Thursday, October 6, 2022

Either this will be an outlier election or much of the polling is wrong...

Republicans hold a near-historic lead on a key midterm indicator
We’re all used to polls that ask voters which issue is most important to them. Gallup puts the question to Americans open-ended, meaning a respondent can say anything from the mundane (e.g. inflation) to the inane (e.g. clowns). Gallup, unlike other pollsters, has another twist on that question. They follow it up by pressing respondents to answer which party they think can better handle the issue that they just named as the most important.
Gallup’s latest data shows that 48% of Americans believe the Republican Party is best equipped, while 37% believe it is the Democratic Party. This 11-point Republican edge is one of the best they have ever had. Looking at 20 midterm elections since 1946 when this question was asked, only once has the Republican Party had a larger advantage on this question. That was in 1946 when Republicans had a 17 point lead on the Democrats.
Take a look at all elections since 1946 in which there was a Democratic president. Republicans ended up with 230 seats on average in the five elections when they led on the question of who Americans trusted more on the issue most important to them. This included 1946 when they won 246 seats.
In the four elections when Republicans trailed on this question, they won an average of just 189 seats. This included both 1962 and 1998, which are the two elections in the polling era with a Democratic president when Republicans had a net gain of less than five seats. Democrats need to keep Republicans to a net gain of less than five seats to maintain control of the House after November’s elections.

There seems to be a huge disconnect in this particular election cycle between what is going on in the world and what is going on in the polling. By all accounts the GOP should be running well ahead of the Democrats in every generic poll. They lead in all of the important categories, midterms are always a referendum on the current administration, and this administration is failing. Badly. 
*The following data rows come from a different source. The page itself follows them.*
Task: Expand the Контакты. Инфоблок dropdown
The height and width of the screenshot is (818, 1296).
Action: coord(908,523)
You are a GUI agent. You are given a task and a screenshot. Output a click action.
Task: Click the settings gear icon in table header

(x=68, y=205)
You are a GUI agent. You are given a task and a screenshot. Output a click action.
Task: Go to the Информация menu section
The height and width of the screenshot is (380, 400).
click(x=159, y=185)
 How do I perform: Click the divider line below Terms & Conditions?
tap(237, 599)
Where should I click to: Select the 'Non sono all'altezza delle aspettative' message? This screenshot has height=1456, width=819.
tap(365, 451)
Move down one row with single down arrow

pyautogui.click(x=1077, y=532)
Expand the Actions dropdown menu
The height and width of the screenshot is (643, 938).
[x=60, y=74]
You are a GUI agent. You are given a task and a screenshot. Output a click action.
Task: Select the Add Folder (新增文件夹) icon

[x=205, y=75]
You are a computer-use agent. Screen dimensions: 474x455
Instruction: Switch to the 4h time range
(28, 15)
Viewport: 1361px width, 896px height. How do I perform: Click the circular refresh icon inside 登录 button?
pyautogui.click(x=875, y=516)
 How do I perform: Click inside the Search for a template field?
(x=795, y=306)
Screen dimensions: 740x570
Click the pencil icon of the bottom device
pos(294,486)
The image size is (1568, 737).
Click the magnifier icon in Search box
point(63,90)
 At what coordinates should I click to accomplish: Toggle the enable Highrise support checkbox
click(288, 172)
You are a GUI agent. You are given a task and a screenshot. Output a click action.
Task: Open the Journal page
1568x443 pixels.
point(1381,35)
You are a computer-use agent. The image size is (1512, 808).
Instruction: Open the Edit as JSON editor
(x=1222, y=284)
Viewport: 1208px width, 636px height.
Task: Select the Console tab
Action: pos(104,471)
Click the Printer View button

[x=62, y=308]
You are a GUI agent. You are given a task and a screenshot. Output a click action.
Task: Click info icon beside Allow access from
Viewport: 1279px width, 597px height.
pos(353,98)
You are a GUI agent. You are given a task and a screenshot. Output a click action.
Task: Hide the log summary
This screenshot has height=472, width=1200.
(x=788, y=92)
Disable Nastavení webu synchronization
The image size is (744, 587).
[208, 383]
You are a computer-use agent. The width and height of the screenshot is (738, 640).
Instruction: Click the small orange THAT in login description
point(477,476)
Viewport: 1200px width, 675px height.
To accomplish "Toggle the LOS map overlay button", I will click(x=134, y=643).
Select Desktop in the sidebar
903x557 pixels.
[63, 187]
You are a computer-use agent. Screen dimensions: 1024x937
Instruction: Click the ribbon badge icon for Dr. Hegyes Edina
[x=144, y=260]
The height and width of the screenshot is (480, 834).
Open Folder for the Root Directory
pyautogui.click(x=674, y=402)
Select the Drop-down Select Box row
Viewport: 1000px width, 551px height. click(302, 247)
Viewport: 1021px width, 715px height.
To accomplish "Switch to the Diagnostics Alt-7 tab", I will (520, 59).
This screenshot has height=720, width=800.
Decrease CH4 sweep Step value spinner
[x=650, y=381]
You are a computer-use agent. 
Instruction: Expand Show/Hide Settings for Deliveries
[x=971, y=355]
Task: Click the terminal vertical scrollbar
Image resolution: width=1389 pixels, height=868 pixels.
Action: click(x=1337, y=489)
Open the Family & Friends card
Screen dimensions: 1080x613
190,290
From Presidential approvals, to right track wrong track, to fundamental questions about which Party is trusted, the GOP should be looking at close to historical gains. Yet people like Nate Silver suggest that the GOP is no more than a 2-1 favorite to win the House and a 2-1 underdog to win the Senate. 

The reality is that something will have to give. Are the polls going to turn out wrong again, for like the fifth or sixth election cycle? Or are people like Nate Silver right and we are looking at a close call election?